While visionary, the plan should be lasting and feasible, with a complementary set of near-term implementation strategies that includes mechanisms for both public and private investment that are achievable in incremental steps and adaptable over time. (e.g. codes, funding sources and incentives). It should be maintainable, inspiring shared stewardship between public agencies, private businesses, and individual citizens to foster pride, purpose and community.

Ground Rules for Charrette Teams

Assumption of Conditions: In 100 years,

1. Seattle's population will reach 642,000* people by 2020 (adding another 75,000 to the current population) and will reach over a million by 2100, all living within Seattle's present urban boundaries. New housing growth will concentrate in dense urban centers, with more children living in urban environments and walking to school. Households be more ethnically diverse and will trend away from the post-war nuclear family structure.

2. The impacts of climate change will continue with Puget Sound waters rising between 1-3 feet; wilder swings of weather, more winter precipitation, less snowpack, and drought conditions by summer's end.

3. Transportation will move to greater efficiencies in response to rising oil prices, with more use of rapid mass transit and new types of transport. The city's road system--now comprising 30% of land cover--will be reconfigured to respond to these new transportation types and will be given new uses. As it reaches the end of its original lifespan, I-5 will be rebuilt or reconsidered.

4. There may have been a major earthquake along the Seattle Fault**, affecting the more vulnerable areas of the city and providing opportunity to reshape transportation infrastructure.

5. Medical insurance premiums will be tiered, based on whether people maintain a healthy lifestyle, e.g., exercise regularly, eat healthy diets, etc.

6. Seattle will be a net zero contributor of greenhouse gases, with standard use of alternative, environmentally benign energy sources. Brownfields will be redeveloped or remediated.

7. As the price of oil increases, food grown outside the region will be more expensive than that produced locally.

8. The economy will continue to shift away from manufacturing and toward international commerce and software/high-tech/biomedical industries.

9. Healthy water and air will continue to be commodified and exchanged between cities and even countries. "Natural capital" will be valued.

10. Waste streams will be recaptured and treated as resources.

* per Seattle Comprehensive Plan, 2005.
**See Scenario for a Magnitude 6.7 Earthquake on The Seattle Fault

Points of Departure

1. Transcend contemporary constraints, innovating new open space types and implementation mechanisms.
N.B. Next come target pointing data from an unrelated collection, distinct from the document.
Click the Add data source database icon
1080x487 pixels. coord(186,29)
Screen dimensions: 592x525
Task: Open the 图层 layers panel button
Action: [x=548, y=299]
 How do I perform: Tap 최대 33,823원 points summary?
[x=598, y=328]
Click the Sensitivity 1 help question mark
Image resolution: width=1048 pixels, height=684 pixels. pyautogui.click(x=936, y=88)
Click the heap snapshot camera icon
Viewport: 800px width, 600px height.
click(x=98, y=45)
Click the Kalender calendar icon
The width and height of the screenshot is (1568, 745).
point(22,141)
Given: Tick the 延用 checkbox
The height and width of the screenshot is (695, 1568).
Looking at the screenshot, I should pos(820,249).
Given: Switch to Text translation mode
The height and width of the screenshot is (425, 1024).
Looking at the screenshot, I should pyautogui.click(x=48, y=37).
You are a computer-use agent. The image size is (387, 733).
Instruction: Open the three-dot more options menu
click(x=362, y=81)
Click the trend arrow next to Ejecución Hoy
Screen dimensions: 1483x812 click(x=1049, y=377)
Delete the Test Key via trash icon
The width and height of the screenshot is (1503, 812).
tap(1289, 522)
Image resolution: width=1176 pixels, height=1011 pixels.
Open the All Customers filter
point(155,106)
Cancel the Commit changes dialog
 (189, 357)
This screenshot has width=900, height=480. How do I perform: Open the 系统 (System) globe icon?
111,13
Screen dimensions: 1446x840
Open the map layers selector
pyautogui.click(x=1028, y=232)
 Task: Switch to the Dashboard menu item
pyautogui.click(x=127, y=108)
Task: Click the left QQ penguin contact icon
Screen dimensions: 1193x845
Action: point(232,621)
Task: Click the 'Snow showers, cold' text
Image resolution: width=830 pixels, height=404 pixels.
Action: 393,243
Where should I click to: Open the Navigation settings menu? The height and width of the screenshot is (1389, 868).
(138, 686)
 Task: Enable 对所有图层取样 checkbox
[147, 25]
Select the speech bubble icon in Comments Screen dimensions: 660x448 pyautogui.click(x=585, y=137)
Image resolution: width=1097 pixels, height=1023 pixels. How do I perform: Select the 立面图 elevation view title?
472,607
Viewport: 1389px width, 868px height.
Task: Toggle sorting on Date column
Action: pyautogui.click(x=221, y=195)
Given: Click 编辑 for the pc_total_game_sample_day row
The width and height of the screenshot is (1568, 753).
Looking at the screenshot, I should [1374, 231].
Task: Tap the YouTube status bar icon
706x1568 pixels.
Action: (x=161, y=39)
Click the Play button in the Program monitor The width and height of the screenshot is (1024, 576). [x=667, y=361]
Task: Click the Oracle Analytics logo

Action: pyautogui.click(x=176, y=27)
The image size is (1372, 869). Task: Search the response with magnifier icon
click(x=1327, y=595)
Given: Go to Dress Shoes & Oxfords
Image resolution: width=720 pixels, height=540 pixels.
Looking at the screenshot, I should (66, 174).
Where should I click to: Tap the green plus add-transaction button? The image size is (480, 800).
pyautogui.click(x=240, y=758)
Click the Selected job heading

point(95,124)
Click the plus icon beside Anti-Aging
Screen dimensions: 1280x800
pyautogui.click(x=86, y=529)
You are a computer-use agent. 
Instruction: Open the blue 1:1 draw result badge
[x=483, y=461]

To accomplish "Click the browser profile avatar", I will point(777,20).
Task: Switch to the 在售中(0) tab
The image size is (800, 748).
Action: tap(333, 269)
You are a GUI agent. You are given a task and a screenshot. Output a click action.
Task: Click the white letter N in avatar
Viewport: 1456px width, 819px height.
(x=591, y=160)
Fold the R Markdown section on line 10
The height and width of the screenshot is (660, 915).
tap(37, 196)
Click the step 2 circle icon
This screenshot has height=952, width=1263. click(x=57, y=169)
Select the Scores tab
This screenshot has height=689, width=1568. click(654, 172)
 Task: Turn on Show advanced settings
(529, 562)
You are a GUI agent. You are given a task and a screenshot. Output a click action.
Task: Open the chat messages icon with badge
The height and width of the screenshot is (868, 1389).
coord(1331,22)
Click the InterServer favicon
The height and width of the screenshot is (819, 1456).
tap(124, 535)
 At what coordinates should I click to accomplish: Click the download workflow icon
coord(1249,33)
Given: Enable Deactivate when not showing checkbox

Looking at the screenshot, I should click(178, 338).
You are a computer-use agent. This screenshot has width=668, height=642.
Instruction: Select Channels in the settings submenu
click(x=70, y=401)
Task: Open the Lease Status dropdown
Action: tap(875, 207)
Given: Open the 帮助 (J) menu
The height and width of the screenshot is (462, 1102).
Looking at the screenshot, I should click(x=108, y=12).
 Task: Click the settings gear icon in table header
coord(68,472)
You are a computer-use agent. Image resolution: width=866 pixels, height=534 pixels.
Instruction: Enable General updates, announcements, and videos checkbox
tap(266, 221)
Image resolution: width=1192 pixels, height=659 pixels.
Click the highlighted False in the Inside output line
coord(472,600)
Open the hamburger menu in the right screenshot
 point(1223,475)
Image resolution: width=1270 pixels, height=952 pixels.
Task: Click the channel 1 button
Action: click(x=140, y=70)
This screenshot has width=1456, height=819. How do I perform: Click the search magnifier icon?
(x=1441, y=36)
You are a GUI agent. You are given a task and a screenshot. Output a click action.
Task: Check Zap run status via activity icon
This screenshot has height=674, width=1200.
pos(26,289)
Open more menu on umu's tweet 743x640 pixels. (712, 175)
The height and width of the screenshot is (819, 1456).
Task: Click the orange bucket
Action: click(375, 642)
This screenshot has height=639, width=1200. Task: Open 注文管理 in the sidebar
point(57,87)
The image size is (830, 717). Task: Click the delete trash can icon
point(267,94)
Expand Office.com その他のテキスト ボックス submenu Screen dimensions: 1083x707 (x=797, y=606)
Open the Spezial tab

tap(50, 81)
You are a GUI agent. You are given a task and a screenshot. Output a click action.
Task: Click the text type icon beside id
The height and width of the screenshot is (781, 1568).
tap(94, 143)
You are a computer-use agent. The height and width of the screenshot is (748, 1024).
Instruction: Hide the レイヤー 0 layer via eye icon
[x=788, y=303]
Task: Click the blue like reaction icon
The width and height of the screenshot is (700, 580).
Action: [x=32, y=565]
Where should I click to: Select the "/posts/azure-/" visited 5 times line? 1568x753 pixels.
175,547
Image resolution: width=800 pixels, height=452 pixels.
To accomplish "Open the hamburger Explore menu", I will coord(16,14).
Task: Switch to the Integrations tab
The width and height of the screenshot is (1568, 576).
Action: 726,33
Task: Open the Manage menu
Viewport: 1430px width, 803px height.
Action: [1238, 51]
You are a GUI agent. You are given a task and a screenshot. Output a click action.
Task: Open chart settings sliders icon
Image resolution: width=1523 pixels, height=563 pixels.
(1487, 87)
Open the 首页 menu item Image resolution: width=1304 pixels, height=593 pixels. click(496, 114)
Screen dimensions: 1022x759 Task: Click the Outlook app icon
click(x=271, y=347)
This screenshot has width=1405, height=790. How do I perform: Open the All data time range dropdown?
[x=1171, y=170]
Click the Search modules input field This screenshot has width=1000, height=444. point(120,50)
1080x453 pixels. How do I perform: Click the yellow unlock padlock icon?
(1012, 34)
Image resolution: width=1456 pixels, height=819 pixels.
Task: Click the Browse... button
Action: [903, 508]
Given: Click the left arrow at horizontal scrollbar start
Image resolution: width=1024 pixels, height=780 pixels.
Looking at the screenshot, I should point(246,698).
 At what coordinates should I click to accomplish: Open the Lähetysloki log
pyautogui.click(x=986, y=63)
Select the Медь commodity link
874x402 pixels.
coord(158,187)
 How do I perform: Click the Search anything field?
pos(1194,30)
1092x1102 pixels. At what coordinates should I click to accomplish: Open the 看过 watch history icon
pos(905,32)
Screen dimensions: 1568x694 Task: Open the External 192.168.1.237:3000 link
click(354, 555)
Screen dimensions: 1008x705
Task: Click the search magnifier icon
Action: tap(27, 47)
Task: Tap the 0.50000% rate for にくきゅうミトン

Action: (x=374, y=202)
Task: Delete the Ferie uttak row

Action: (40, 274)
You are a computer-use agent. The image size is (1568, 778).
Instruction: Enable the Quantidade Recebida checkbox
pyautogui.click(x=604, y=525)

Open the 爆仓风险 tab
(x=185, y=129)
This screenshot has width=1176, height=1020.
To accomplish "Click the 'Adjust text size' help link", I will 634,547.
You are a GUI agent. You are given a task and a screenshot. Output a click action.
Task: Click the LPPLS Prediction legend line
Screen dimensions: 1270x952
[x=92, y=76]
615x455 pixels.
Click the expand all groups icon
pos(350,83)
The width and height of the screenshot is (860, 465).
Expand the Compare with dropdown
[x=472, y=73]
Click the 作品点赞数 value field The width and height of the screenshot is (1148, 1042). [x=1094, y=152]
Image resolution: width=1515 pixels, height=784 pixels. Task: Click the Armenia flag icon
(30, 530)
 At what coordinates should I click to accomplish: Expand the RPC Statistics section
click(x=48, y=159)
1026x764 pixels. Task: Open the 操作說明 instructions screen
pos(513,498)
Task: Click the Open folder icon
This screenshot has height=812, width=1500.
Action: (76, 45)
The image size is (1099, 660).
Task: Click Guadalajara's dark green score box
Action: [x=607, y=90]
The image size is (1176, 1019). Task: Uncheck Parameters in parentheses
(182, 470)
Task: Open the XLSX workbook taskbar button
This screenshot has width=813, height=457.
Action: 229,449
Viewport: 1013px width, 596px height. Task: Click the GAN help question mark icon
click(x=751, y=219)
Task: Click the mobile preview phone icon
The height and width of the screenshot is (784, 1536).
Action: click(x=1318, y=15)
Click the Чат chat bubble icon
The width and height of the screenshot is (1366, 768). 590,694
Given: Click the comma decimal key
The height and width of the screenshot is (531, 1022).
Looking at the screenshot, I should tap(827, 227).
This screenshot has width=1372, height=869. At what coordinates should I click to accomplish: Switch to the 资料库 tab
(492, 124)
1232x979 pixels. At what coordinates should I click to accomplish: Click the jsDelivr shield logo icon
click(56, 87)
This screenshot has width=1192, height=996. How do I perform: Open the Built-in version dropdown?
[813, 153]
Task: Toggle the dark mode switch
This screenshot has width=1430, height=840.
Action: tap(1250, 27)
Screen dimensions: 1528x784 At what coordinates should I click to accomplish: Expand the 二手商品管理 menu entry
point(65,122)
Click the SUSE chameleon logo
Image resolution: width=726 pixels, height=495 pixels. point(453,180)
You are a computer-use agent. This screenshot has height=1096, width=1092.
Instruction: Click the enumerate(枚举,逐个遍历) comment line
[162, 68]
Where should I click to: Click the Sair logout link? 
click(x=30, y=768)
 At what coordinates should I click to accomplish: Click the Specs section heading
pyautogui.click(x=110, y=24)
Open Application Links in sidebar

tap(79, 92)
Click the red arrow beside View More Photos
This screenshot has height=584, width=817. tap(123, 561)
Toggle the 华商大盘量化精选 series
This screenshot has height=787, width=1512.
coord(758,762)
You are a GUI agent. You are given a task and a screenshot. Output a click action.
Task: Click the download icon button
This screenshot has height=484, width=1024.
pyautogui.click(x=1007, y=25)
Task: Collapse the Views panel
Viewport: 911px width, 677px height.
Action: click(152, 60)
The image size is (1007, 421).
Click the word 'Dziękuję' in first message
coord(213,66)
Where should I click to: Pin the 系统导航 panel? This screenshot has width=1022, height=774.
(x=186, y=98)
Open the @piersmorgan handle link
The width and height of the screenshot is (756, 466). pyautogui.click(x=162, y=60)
Be bold!

2. Incorporate considerations for drainage, habitat, urban forests, mobility, streets, affordable urban living, parks, commercial and civic spaces, and private development as well as public investment.

3. Build on existing plans and accomplishments, and Seattle's plans for accommodating growth in urban centers.

4. Base your plans on the realities of Seattle's underlying geography (where does water flow, which slopes are unbuildable, where are views, which areas are most susceptible to earthquake damage, which hills are cyclable, etc.).

5. Measure your developing plans against the "open space and environmental scorecard," integrating best available science, and against the Guiding Goals and Principles.

Team Products
Your package should include:

• A diagram and name of your team's overall City open space concept.

• Concepts, goals and narrative for your Study Area and its integrating, connective context. Include short, medium and long-term goals.

• A plan of your study area at 1" = 400', with labels and descriptions.** Include 20-year and 100-year overlays.

• A plan or diagram showing connections between your study areas and those adjacent.

• Illustrations of key areas in the form of enlarged plans, birdseye views, sections, photographic images, etc.

• Implementation suggestions, including funding paths for acquisition and stewardship. Identify 3-5 near-term Priority Actions for your study area.